Answer: $$x = 2^{0.38}$$ Explain
This is a question about the definition of a logarithm, which tells us how to switch between logarithmic and exponential forms . The solving step is:

1. First, I remember what a logarithm means! When we see $$\log_2(x) = 0.38$$, it's like asking "What power do I need to raise the 'base' number (which is 2 here) to, to get $$x$$?"
2. The problem tells us that this power is $$0.38$$. So, that means $$x$$ is simply the base number (2) raised to the power of $$0.38$$.
3. We write this as $$x = 2^{0.38}$$. That's what $$x$$ is!

Alternative answer

Answer:
$$x = 2^{0.38}$$

Explain
This is a question about logarithms and how they relate to exponents . The solving step is:

First, remember what a logarithm means! When we see something like $$\log _{2}(x)=0.38$$, it's like asking "What power do I need to raise the base (which is 2 in this case) to, to get x?" And the answer it gives us is 0.38.

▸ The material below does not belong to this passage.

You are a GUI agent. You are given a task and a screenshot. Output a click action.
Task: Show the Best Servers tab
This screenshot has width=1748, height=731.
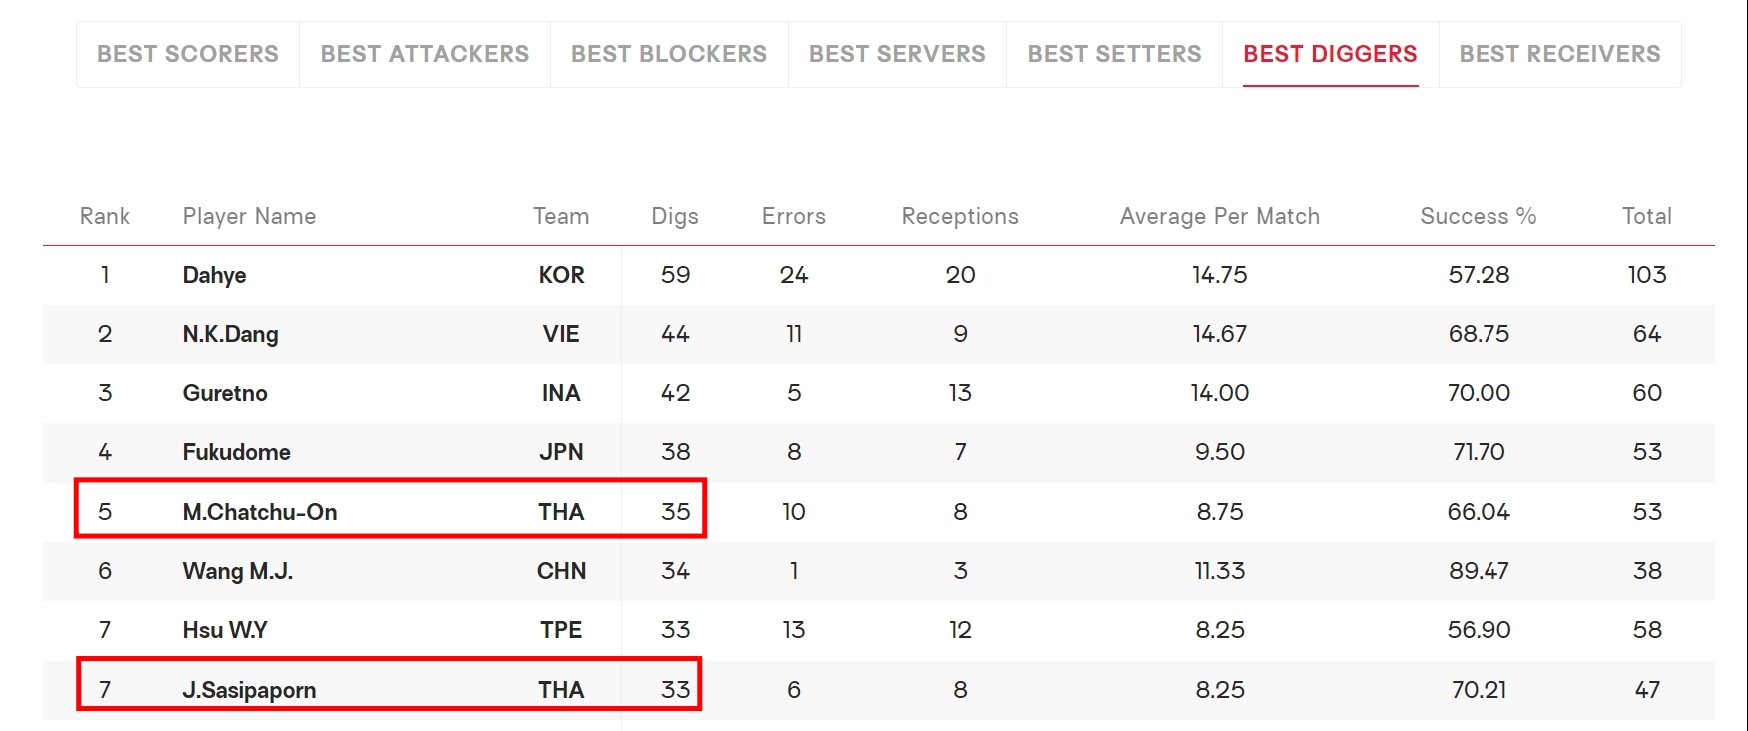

So, the problem $$\log _{2}(x)=0.38$$ just means the same thing as saying that 2, when raised to the power of 0.38, gives us x!

So, we can write it like this:
$$x = 2^{0.38}$$

And that's our value for x! We don't need to find the exact number for $$2^{0.38}$$ unless a calculator is allowed, because just showing what x is defined as is the key part of understanding logarithms.

Alternative answer

Answer: 1.3039 Explain
This is a question about logarithms . The solving step is:

Okay, so the problem says "log base 2 of x is 0.38".
This is like a special way of saying: "If I take the number 2 and raise it to the power of 0.38, I will get x."
So, it's just telling us that x is equal to 2 raised to the power of 0.38.
We write this as: x = 2^0.38.
Now, to find the actual number for x, we need to calculate 2 to the power of 0.38.
I know that 2 to the power of 0 is 1, and 2 to the power of 1 is 2. So, x should be a number between 1 and 2.
When you calculate 2^0.38, you get approximately 1.3039.